Unmatched Flexibility
Buying Practice Management software is like buying a new house or car: only after a few months do you know what you really need. MD Professional is set apart from all other solutions by the ease with which you can tailor the application post-production. Changes are easily made, ranging from simple look-and-feel to complex clinical and administrative workflows.

Because MD Professional is built on Object Technologies, changes are quick and simple to make and can immediately and transparently flow through to all users. That is, changes flow across all related processes in a single department or office, or across a complete multi-office or large clinical environment. This level of flexibility can speed implementations since we can implement then tailor rather than striving for the “perfect implementation” first. We also have a future-proofed solution poised to embrace change rather than resist it.

Optometry is changing and MD Professional is changing with it

From the Daily Bulletin - University of Waterloo, Jan. 2006
Optometry records going electronic

Two years of work are starting to bring results this week for Maher Shinouda of UW's school of optometry, as he trains instructors there in how to use how what he has dubbed the Electronic Optometric Medical Record. In another few days, students will be using it as well.

The EOMR is an electronic replacement for the paper file in which an optometrist traditionally makes note of a patient's personal data, eye measurements, visual ability and prescriptions. The UW optometry clinic has tens of thousands of such records in colour-coded folders, crammed into metal shelves in a back room.

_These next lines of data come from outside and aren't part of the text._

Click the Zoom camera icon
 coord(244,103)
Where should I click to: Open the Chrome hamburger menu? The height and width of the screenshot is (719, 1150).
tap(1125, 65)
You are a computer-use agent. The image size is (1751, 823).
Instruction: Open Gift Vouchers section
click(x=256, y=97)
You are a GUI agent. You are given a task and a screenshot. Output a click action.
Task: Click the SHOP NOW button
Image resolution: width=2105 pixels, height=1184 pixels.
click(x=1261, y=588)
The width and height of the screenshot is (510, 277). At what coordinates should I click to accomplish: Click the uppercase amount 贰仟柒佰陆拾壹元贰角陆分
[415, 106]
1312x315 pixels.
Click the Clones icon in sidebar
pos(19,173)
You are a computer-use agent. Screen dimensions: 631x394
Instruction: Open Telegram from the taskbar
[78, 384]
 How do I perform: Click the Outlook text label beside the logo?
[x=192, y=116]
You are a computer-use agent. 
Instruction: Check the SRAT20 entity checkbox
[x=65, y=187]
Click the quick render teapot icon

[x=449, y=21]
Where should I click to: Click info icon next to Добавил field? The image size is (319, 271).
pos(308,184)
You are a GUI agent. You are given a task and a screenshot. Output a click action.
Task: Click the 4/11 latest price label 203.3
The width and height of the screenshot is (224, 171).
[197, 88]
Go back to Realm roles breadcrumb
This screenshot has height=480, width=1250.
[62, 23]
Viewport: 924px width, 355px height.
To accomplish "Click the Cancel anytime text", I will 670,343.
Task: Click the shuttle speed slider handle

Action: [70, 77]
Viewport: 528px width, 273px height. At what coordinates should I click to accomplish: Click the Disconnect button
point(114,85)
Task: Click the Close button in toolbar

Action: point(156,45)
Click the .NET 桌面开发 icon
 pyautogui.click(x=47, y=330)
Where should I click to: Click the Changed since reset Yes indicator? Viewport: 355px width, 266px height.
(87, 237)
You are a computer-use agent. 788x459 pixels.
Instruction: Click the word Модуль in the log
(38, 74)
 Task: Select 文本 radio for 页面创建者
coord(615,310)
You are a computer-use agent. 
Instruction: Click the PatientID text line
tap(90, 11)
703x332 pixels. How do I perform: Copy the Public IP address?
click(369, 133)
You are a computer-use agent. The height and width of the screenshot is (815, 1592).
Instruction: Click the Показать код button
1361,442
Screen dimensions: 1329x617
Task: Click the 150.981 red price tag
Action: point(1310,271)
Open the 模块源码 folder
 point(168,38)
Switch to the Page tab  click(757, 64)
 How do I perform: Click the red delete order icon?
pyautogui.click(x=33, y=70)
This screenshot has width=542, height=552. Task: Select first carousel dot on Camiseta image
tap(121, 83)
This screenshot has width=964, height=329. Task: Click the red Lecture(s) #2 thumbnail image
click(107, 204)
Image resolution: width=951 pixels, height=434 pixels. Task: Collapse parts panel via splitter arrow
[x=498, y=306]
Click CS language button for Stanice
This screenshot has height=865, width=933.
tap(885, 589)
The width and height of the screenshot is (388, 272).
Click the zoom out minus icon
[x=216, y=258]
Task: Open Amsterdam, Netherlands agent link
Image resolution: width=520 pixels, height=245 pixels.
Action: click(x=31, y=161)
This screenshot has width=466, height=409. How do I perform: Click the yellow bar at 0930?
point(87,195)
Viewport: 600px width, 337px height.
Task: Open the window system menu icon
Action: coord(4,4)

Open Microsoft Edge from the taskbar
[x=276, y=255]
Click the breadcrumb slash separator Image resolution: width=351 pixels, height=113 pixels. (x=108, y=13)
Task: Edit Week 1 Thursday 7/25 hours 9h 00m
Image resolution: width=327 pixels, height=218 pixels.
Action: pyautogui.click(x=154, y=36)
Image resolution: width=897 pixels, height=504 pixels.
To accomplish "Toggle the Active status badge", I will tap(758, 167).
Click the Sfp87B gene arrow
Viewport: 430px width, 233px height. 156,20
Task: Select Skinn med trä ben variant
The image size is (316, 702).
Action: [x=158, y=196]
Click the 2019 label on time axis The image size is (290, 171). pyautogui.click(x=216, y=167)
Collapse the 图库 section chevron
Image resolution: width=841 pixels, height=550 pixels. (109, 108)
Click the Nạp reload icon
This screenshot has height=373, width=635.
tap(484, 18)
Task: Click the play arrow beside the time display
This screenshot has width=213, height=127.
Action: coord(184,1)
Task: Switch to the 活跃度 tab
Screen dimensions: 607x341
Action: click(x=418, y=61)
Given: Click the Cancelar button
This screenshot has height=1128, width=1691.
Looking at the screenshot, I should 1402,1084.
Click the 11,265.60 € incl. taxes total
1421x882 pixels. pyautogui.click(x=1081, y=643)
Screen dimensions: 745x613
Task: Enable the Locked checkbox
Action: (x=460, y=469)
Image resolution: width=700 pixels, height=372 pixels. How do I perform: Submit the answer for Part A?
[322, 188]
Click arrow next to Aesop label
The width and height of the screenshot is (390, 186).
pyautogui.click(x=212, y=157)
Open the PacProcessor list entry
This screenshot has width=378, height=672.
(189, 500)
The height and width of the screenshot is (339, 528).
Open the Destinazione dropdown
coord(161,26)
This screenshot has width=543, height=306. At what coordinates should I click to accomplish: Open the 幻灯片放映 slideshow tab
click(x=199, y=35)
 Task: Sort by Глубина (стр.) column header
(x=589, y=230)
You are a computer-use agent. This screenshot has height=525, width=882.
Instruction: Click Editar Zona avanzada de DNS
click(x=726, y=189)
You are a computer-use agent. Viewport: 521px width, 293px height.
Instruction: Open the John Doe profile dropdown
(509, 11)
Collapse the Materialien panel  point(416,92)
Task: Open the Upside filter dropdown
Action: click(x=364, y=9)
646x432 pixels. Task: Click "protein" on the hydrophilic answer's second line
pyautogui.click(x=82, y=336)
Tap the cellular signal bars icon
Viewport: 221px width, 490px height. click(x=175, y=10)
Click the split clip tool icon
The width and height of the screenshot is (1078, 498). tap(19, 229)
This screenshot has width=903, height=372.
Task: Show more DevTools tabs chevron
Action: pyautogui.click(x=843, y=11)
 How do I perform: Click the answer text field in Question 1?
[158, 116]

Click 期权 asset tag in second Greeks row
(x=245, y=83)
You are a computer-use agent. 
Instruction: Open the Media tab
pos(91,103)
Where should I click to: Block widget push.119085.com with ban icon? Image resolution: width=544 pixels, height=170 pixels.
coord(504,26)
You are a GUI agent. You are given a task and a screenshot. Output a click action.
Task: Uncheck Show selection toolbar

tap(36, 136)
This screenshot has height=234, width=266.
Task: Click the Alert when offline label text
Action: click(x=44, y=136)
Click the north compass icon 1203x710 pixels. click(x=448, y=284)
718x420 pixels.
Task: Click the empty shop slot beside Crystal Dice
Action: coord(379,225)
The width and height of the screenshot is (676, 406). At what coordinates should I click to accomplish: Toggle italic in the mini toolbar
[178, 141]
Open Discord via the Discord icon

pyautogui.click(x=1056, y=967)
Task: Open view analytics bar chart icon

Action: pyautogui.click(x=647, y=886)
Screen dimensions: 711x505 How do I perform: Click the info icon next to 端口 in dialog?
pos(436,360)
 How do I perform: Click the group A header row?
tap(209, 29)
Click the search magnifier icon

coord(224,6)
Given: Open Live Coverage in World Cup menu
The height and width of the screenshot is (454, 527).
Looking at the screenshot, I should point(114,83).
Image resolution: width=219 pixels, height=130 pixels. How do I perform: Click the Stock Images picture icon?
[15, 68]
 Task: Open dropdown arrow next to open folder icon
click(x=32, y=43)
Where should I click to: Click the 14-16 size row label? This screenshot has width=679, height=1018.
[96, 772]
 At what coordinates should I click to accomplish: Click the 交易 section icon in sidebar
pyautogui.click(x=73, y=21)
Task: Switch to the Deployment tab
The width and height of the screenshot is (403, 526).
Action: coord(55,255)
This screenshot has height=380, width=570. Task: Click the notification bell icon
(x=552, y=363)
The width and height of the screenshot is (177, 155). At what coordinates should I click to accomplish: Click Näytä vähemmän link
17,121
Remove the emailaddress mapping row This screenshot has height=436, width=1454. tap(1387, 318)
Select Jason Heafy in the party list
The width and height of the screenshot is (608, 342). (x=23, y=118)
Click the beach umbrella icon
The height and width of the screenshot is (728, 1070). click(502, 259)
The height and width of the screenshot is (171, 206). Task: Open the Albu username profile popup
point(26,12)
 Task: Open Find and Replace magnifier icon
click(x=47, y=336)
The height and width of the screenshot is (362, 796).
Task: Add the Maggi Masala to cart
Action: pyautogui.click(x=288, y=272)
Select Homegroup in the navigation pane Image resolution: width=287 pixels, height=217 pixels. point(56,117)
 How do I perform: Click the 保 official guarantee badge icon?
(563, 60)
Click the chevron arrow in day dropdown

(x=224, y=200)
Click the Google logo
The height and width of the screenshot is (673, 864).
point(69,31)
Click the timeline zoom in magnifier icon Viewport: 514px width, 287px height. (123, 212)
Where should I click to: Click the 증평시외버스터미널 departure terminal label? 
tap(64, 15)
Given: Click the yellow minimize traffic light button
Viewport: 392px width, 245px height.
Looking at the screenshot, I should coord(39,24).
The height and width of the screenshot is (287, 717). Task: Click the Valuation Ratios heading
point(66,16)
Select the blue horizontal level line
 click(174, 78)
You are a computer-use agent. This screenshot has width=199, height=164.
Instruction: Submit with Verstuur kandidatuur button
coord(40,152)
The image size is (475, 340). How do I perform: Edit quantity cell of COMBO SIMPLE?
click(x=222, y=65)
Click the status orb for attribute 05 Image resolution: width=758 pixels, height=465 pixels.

Shinouda -- with a background in veterinary medicine and then computer science -- was hired by the optometry school to lead its record-keeping into the computer age. Similar things are happening in other branches of health care, as Electronic Medical Records are starting to exist in doctors' offices, and health informatics experts are looking ahead to a comprehensive Electronic Health Record for each individual that would include everything from x-rays to prescriptions. "To provide future optometrists with a contemporary education," he says, "it is important that they are trained using the methodologies and equipment that they will encounter in practice." ...

Paper records can get lost, or be stuck on somebody's desk when somebody else needs to look at them, Shinouda (right) explained in a seminar he gave in November introducing the system to faculty members, and another talk for the Waterloo Institute for Health Informatics Research.

And there's more: Handwriting can be unclear, and it's just about impossible to search paper records, let alone collect data about a large number of patients. Electronic records are the answer, he says. Yes, practitioners (and instructors) may have to "leave our comfort zone" and work in a somewhat new way, he admits -- but he insists that in the end, electronic records will help improve healthcare delivery as a whole.

The new system is being introduced gradually. Computers were installed during the fall term in the "pre-clinic" area where first-year and second-year students learn clinical techniques. Within a few days, they'll start using them to fill out the first part of an EOMR as they learn a variety of examination techniques. "They'll learn one part of the system this semester," says Shinouda, "and we'll build on that."

As students learn to use it, the system will be evaluated for usability and performance, and issues such as server load, security and privacy will be studied. Implementation in the public clinics is "perhaps a year away", says Shinouda, depending on the outcome of the pre-clinic experience. Detailed planning is still to be done for converting existing paper records to electronic form.